Un plan de relance européen
Cet accord tout récent est considéré comme historique en ce sens qu’à la différence de la crise financière de 2008 il initie une réelle solidarité entre les États membres, n’impose pas des politiques d’austérité aux pays bénéficiaires des aides financières, mais conditionne leur octroi à la réalisation de réformes s’inscrivant dans l’objectif de la transition écologique et numérique affiché par la nouvelle Présidente de la Commission.
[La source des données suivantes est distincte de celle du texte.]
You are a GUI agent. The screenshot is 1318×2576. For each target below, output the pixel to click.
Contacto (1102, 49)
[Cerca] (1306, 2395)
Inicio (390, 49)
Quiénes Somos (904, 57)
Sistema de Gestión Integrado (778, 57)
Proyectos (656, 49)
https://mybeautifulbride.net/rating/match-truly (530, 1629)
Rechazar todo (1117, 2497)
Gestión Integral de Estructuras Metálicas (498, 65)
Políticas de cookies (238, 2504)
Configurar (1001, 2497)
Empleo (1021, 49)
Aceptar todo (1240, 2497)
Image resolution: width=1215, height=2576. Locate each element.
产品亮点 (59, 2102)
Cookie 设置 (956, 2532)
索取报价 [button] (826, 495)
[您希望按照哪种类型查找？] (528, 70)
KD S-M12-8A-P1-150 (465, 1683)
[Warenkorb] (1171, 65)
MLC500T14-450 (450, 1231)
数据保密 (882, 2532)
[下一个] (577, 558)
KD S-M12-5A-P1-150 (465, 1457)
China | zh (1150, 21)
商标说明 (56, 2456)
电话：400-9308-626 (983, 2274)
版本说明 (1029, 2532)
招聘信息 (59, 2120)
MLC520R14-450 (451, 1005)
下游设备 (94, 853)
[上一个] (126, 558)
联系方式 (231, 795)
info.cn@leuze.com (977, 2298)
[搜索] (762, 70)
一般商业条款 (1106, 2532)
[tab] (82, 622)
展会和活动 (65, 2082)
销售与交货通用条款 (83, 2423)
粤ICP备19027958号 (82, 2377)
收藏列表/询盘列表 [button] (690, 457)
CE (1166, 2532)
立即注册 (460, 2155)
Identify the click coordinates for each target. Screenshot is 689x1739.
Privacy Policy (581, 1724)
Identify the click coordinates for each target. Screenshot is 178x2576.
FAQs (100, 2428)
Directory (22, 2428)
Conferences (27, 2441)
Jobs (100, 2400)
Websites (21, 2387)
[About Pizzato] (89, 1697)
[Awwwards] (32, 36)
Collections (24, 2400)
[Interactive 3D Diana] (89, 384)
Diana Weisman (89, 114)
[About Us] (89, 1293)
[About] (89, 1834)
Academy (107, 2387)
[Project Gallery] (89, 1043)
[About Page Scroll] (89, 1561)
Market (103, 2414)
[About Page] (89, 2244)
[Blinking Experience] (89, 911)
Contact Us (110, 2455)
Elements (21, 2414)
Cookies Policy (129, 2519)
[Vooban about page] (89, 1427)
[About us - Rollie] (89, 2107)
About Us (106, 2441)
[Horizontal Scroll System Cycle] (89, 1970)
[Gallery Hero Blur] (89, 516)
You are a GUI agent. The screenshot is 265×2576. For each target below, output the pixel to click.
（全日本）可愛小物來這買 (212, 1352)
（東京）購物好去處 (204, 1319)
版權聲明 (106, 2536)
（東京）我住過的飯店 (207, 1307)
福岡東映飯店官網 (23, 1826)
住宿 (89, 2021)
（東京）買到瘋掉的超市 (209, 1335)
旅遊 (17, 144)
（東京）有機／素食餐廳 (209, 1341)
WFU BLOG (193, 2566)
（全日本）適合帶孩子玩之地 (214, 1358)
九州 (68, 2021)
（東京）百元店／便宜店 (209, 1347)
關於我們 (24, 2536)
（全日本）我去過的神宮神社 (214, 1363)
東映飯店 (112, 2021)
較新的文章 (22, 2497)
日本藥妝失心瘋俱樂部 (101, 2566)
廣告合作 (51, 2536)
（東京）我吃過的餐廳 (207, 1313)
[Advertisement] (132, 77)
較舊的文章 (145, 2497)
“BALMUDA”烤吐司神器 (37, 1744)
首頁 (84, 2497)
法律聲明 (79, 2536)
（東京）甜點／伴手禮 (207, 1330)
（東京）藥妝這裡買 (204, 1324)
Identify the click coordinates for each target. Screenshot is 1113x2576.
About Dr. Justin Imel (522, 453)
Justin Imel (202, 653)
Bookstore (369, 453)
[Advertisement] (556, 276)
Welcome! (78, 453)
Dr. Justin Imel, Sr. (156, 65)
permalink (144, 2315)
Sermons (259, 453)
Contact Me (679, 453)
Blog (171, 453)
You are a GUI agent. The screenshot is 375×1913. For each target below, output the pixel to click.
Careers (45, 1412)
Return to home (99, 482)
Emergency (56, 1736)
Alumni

Ces évolutions inattendues après l’échec du sommet de février semblent aller dans le sens de l’évolution appelée de ses vœux par Philippe Pochet dans le dernier chapitre de son ouvrage. Toutefois, les appels des patronats nationaux et européens tout comme ceux de nombre de gouvernements à baisser la garde s’agissant des objectifs écologiques et sociaux (New Green Deal ; système européen d’assurance chômage, etc.) qui sont au programme la Commission présidée par Ursula von der Leyen incitent à modérer notre optimisme au regard de la transition socio-écologique qu’exige la crise climatique. De plus, l’accord a été obtenu au détriment du budget européen qui a été raboté de 30 milliards d’euros, ce qui va obliger la Commission à revoir à la baisse certains programmes européens. P. Pochet dans ce chapitre (chapitre 8) consacré au lien entre politiques sociales et changement climatique en pose bien les enjeux, notamment en associant révolution numérique et impératif d’une forte inflexion de notre modèle économico-social. Comme il le souligne : « on ne peut avoir deux futurs » (p. 306) en reprenant une formule très suggestive au regard de l’articulation nécessaire à construire entre transition écologique et mutation digitale : « Si les transitions écologiques ont un but, elles ne connaissent pas le chemin pour y parvenir, à l’inverse, si la transition numérique transforme le monde, elle ne sait pas toujours dans quel but (idem) ».
Le social et plus particulièrement la place du social dans la construction européenne, Philippe Pochet en est un fin connaisseur. Actuellement directeur général de l’Institut Syndical Européen après avoir dirigé l’Observatoire Social Européen, il a suivi de près l’évolution des positions et actions des principaux acteurs du social en Europe qu’il s’agisse des organisations syndicales (la Confédération européenne des Syndicats et ses composantes sectorielles) et patronales (Business Europe et le CEEP — Centre européen des Employeurs et des Entreprises fournissant des services publics), tout comme celles des fonctionnaires de la Commission. Il a pu également prendre le recul nécessaire à l’analyse à travers son activité académique comme enseignant en Sciences politiques à l’université Catholique de Louvain et son implication dans de nombreuses recherches européennes.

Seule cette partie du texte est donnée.